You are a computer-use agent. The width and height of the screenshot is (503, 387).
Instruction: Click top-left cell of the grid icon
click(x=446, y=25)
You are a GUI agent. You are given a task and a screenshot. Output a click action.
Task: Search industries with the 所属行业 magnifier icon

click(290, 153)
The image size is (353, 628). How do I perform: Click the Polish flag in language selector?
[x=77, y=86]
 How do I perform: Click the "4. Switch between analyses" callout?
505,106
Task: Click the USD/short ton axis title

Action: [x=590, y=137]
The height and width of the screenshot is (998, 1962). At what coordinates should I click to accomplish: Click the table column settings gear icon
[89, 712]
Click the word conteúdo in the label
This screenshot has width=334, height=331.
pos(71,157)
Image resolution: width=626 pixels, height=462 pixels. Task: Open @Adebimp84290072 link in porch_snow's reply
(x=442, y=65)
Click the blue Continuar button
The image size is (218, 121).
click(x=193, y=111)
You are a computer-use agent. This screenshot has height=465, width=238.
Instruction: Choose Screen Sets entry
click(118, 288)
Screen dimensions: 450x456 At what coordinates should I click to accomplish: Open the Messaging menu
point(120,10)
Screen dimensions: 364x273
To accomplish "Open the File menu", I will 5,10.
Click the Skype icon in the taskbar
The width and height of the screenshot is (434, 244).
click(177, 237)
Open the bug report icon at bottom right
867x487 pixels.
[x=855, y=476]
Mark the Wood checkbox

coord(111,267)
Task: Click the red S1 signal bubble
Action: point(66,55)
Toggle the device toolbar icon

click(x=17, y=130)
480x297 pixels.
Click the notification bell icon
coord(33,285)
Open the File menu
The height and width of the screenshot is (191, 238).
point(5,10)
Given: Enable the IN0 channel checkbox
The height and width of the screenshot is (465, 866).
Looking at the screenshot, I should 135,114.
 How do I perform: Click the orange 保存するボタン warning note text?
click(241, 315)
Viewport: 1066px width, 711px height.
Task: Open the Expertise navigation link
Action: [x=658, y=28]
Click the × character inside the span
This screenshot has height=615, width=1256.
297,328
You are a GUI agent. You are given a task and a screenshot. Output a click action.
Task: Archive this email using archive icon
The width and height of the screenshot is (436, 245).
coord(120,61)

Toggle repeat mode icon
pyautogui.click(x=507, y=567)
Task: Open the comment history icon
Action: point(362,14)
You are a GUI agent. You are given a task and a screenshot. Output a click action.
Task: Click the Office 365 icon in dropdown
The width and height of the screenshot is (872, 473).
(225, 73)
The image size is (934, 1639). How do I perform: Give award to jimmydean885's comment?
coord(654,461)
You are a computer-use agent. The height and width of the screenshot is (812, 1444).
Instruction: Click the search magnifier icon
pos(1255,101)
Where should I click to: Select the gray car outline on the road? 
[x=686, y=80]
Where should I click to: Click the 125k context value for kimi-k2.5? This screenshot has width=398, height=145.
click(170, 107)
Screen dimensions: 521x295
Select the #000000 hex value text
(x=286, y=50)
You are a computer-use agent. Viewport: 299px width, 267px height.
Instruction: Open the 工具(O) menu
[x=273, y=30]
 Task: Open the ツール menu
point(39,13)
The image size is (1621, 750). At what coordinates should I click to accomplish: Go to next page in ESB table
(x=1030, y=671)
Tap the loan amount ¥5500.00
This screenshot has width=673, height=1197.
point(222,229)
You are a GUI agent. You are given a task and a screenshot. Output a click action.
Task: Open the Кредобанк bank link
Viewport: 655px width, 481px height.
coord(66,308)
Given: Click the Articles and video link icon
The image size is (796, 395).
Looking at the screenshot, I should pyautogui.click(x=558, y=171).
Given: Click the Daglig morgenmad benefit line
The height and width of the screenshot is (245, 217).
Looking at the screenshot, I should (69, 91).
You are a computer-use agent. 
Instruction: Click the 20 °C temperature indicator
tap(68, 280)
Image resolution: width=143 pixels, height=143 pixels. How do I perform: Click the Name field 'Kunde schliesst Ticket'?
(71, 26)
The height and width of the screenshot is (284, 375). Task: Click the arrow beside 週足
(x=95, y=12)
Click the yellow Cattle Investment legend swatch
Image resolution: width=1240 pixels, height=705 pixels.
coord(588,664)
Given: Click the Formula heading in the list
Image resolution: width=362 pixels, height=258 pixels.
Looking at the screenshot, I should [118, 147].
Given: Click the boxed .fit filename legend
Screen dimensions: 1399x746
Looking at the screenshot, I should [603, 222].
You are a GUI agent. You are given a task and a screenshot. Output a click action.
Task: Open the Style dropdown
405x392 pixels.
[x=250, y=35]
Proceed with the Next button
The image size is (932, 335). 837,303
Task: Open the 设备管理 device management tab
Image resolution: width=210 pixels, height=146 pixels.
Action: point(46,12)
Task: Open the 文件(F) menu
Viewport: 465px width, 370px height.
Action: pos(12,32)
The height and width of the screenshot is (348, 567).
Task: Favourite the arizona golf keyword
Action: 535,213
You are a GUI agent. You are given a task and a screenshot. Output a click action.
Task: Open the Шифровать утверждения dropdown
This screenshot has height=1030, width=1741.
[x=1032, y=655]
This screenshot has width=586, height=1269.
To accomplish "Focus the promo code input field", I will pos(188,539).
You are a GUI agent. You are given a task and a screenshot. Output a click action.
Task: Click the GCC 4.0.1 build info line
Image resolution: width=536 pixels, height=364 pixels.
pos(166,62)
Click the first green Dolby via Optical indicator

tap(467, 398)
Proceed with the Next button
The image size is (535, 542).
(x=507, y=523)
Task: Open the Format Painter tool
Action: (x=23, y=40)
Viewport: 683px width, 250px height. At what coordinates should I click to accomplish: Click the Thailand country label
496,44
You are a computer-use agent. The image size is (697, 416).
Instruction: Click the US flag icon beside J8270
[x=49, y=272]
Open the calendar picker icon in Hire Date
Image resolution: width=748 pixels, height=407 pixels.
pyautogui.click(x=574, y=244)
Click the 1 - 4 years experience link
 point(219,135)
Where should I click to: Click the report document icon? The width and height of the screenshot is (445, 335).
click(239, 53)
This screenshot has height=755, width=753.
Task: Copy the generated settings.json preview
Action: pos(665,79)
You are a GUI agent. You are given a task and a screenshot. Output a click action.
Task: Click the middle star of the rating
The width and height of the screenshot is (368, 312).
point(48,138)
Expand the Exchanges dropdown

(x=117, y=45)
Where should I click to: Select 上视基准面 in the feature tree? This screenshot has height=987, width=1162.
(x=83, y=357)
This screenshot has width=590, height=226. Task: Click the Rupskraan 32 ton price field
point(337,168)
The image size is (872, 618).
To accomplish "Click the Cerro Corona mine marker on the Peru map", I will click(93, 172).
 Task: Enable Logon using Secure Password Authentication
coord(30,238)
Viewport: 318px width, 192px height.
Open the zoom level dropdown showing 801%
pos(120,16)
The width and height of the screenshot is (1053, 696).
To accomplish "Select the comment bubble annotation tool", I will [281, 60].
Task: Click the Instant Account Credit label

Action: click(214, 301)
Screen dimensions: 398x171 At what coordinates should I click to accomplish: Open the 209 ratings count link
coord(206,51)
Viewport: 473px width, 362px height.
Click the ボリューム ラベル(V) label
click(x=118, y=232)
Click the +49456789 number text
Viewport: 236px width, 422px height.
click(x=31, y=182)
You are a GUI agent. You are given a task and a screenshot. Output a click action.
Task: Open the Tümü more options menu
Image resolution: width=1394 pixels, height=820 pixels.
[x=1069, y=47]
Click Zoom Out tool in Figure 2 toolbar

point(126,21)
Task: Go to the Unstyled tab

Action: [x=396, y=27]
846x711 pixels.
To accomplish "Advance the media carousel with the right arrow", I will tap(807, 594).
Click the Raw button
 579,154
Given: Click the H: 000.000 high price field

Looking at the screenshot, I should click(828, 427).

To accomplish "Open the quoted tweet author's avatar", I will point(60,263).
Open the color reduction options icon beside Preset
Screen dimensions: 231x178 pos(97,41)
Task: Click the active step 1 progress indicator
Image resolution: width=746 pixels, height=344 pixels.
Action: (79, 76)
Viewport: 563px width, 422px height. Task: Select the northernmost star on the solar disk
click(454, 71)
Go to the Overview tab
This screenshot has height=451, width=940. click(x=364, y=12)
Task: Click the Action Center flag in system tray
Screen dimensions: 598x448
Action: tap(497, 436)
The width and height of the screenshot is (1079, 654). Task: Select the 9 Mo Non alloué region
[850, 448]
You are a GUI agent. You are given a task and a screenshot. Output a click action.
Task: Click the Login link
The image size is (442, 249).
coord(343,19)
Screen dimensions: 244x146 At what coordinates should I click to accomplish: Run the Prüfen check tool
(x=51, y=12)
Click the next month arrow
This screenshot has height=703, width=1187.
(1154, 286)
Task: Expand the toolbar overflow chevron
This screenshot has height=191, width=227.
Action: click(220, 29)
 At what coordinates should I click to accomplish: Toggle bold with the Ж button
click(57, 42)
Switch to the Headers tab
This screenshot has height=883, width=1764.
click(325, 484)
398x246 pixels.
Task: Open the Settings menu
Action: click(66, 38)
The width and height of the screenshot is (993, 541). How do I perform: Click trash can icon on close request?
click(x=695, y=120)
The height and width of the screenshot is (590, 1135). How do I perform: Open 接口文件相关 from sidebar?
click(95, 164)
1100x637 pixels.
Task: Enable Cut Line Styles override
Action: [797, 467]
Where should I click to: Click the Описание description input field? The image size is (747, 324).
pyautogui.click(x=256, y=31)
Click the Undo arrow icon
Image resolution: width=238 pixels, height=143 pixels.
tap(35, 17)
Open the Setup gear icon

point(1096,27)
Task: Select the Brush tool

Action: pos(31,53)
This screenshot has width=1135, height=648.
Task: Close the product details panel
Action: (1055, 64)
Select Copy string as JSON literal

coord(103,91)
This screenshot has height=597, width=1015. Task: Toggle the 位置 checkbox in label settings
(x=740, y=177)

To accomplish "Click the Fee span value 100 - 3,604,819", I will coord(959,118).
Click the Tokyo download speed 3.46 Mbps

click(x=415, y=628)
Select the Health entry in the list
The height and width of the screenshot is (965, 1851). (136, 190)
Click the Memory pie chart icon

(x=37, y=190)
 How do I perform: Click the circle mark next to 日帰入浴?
^^^^
» **EXERCISE OBJECTIVE**
Once you reach the line with "Task: Click the USD/short ton axis title" in the data above, copy it and every line after it exactly, up to and including the line with "480x297 pixels.".

» **SOLUTION TO THIS TASK**
Task: Click the USD/short ton axis title

Action: [x=590, y=137]
The height and width of the screenshot is (998, 1962). At what coordinates should I click to accomplish: Click the table column settings gear icon
[89, 712]
Click the word conteúdo in the label
This screenshot has width=334, height=331.
pos(71,157)
Image resolution: width=626 pixels, height=462 pixels. Task: Open @Adebimp84290072 link in porch_snow's reply
(x=442, y=65)
Click the blue Continuar button
The image size is (218, 121).
click(x=193, y=111)
You are a computer-use agent. This screenshot has height=465, width=238.
Instruction: Choose Screen Sets entry
click(118, 288)
Screen dimensions: 450x456 At what coordinates should I click to accomplish: Open the Messaging menu
point(120,10)
Screen dimensions: 364x273
To accomplish "Open the File menu", I will 5,10.
Click the Skype icon in the taskbar
The width and height of the screenshot is (434, 244).
click(177, 237)
Open the bug report icon at bottom right
867x487 pixels.
[x=855, y=476]
Mark the Wood checkbox

coord(111,267)
Task: Click the red S1 signal bubble
Action: point(66,55)
Toggle the device toolbar icon

click(x=17, y=130)
480x297 pixels.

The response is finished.